Collected data:
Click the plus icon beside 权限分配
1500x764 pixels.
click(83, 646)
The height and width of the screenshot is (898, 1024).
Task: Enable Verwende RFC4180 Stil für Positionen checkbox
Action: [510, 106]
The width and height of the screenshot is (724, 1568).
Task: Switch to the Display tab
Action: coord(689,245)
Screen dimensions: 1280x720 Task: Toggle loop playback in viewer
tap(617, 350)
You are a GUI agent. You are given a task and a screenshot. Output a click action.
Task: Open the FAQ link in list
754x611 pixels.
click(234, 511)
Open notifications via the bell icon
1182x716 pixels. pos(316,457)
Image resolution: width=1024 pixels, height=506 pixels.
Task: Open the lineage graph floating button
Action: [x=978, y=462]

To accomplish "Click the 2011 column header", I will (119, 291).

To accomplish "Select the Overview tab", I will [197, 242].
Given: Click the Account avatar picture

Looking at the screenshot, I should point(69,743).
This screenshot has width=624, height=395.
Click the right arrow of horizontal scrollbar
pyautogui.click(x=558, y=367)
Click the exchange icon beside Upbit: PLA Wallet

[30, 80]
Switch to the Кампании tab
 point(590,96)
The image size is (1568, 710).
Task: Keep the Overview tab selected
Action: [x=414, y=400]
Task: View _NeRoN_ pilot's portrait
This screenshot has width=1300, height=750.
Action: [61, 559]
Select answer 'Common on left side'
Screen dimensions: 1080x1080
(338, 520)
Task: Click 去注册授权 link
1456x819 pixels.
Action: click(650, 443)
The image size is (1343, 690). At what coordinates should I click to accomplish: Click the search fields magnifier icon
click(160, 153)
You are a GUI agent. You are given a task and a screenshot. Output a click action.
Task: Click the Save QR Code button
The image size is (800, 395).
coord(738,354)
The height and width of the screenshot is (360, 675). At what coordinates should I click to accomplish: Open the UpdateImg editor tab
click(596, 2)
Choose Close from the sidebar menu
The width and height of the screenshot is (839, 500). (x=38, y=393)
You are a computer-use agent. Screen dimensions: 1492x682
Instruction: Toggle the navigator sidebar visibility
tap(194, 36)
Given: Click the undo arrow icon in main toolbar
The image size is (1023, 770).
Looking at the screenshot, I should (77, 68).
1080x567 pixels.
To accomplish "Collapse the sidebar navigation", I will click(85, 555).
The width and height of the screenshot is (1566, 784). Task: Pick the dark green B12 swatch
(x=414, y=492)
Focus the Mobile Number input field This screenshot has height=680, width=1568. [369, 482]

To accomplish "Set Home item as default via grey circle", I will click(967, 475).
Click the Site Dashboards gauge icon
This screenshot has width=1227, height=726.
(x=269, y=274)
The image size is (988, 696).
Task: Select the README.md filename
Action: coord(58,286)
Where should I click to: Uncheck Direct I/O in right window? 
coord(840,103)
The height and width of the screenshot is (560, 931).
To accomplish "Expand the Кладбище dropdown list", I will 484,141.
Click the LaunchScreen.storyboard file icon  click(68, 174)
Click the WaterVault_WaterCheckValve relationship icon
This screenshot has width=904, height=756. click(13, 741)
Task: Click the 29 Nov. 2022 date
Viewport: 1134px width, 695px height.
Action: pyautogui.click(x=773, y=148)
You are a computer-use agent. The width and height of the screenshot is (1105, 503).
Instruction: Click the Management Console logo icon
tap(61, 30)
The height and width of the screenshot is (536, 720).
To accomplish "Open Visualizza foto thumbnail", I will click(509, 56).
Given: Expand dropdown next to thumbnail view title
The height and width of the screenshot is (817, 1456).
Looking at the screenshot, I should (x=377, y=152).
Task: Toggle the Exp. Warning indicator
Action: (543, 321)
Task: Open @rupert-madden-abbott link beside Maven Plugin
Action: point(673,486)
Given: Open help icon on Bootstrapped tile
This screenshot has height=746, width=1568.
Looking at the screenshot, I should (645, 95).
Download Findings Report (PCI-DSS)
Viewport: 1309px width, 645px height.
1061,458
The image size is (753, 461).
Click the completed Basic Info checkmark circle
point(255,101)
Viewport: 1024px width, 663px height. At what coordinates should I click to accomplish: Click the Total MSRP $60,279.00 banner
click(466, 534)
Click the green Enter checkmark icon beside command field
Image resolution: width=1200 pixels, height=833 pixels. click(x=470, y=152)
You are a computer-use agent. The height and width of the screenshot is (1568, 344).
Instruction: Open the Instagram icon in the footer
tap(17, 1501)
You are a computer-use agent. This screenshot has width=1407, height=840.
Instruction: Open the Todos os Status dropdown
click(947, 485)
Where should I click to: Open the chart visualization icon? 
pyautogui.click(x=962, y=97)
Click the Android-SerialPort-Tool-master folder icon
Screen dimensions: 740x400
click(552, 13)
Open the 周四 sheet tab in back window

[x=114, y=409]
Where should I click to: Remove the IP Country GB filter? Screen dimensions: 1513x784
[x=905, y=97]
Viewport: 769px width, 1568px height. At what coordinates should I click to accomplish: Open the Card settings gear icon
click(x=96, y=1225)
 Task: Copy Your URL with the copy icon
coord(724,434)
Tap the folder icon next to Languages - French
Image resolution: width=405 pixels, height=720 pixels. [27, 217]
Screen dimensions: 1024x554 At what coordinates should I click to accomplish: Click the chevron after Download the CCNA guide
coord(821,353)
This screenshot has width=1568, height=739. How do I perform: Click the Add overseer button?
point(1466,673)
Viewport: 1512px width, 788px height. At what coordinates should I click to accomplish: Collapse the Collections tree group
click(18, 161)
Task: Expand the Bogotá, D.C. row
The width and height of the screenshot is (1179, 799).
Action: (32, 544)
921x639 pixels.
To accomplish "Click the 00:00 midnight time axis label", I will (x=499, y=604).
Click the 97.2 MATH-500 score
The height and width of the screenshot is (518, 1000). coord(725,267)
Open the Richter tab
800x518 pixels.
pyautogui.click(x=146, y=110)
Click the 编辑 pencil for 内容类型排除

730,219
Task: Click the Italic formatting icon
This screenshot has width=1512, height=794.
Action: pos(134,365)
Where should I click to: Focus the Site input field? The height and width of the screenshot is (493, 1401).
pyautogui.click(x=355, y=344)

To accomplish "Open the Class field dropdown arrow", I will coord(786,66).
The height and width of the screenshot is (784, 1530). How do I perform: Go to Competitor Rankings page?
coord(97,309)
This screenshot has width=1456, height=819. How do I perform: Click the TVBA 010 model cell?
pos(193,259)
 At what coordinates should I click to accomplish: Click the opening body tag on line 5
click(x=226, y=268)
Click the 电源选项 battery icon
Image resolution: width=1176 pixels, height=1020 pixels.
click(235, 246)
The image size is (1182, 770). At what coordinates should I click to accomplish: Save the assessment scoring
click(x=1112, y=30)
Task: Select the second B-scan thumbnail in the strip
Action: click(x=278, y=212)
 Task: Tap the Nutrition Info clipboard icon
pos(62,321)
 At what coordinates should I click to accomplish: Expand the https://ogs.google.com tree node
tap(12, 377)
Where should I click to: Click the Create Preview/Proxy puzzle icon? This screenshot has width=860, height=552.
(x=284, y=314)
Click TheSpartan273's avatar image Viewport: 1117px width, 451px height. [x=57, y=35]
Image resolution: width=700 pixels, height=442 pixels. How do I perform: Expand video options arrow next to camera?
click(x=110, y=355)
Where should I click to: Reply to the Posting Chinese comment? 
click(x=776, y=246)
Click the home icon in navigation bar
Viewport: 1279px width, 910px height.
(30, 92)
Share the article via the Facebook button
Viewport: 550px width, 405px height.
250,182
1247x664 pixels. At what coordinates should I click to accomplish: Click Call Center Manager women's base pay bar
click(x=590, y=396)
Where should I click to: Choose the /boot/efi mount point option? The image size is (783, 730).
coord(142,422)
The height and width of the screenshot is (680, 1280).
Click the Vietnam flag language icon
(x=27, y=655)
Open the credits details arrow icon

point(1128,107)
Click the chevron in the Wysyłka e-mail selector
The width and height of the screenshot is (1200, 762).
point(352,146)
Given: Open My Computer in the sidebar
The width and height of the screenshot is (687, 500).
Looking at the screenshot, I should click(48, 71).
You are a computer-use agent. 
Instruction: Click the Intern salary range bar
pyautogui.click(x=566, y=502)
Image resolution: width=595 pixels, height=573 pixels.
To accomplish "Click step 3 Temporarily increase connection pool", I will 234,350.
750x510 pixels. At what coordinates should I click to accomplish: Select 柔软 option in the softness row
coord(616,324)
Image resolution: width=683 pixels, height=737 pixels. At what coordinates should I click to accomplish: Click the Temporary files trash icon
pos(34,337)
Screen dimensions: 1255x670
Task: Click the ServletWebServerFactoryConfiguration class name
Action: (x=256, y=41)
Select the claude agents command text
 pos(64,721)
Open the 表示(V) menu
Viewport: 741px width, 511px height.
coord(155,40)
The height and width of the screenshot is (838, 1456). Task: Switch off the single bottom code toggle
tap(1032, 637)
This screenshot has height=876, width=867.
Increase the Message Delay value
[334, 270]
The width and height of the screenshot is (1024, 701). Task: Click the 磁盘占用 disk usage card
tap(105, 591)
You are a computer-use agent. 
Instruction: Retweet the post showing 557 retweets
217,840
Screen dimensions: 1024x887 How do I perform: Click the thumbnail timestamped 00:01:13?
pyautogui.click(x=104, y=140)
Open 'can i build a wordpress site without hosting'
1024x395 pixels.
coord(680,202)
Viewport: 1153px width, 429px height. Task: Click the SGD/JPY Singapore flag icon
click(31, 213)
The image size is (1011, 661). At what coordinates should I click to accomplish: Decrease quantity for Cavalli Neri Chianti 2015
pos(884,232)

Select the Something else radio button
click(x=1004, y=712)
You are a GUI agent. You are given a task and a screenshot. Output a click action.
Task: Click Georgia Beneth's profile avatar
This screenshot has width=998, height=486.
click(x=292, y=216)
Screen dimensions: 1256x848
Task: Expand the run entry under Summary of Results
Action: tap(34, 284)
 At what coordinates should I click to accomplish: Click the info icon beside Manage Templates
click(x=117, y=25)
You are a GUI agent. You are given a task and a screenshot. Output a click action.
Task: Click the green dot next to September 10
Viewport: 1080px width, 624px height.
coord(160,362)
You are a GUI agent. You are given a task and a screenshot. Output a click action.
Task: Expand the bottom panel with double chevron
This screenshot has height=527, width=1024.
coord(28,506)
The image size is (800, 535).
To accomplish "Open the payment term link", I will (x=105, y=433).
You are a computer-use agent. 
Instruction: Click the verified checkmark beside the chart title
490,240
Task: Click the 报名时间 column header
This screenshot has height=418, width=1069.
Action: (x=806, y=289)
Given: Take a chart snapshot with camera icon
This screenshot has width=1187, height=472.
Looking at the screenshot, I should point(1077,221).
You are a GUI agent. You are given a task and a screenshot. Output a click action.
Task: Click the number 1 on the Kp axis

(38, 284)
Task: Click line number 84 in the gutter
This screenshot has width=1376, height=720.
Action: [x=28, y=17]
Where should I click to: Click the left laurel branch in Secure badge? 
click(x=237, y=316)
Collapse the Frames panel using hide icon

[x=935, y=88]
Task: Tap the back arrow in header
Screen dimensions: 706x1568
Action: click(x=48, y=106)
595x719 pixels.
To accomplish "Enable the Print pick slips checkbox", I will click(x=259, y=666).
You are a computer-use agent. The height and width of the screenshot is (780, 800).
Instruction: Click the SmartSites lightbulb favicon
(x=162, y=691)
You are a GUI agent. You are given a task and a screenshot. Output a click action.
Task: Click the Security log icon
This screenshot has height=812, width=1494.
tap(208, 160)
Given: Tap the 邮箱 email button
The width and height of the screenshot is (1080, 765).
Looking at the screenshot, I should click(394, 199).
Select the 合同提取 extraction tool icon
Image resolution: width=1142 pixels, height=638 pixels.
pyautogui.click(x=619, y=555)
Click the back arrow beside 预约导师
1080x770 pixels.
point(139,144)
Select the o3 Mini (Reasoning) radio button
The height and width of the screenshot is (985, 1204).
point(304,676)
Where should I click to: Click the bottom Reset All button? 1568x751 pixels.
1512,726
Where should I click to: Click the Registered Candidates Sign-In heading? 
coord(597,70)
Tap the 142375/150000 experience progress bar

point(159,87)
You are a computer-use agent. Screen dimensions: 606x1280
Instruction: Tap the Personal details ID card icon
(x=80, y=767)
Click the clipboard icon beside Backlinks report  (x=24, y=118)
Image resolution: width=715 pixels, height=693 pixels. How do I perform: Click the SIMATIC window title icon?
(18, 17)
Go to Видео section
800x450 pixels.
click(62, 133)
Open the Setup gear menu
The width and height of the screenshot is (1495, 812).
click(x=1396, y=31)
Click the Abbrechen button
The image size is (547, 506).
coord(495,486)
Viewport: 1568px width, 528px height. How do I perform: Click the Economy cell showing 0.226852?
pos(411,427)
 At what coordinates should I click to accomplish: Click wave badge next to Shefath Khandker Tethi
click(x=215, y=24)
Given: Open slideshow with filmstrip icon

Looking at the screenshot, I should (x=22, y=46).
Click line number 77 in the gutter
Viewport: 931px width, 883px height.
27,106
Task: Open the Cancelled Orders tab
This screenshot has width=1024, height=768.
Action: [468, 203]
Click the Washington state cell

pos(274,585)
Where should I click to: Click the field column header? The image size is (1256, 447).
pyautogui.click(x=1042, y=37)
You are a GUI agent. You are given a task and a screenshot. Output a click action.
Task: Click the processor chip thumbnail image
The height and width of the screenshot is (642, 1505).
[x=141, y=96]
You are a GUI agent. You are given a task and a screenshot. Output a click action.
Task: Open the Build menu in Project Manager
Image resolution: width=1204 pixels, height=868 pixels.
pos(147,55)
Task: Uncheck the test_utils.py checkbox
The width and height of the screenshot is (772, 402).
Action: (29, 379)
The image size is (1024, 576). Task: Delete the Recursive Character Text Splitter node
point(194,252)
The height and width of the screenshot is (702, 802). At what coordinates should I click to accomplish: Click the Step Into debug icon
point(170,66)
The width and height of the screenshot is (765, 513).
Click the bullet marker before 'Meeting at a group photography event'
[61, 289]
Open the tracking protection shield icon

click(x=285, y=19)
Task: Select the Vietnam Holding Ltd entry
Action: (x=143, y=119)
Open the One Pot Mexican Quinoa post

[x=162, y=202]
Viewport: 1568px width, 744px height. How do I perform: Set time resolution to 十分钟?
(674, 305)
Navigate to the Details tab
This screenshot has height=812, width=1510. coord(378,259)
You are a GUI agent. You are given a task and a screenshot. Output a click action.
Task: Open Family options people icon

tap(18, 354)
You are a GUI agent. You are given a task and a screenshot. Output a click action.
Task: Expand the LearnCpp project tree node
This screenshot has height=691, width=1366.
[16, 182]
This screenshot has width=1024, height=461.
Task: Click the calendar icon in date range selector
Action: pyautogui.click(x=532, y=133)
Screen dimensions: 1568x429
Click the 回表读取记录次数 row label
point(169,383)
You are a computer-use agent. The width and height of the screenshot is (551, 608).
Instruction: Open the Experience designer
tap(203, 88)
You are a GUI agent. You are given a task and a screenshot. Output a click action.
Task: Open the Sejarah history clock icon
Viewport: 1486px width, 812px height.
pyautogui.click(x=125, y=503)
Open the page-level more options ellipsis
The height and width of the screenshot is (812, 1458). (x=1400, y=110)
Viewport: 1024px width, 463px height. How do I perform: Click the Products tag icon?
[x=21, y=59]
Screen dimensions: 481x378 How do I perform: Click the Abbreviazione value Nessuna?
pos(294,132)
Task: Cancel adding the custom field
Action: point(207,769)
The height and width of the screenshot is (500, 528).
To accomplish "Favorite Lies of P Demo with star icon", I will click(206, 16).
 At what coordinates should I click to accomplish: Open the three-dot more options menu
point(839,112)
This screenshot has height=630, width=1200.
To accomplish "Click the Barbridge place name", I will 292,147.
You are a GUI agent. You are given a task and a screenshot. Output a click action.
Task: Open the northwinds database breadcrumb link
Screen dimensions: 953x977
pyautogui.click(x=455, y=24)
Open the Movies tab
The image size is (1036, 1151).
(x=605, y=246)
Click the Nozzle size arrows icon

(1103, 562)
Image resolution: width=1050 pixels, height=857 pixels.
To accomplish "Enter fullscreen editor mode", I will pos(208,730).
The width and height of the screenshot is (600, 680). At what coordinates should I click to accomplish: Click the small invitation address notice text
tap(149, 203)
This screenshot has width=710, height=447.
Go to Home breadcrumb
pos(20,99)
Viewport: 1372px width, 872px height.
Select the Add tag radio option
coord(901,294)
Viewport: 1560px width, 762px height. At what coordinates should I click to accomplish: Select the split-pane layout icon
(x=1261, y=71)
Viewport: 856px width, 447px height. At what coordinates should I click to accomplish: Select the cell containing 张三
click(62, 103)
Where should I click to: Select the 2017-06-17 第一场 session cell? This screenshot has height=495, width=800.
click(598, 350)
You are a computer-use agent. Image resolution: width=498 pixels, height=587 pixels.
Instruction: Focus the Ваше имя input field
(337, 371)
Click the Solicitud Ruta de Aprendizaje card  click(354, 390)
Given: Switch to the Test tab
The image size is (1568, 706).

* _The problem_: In how many lines of the data does the string "list" appear? Only the number should be given.

* _Solution_: 2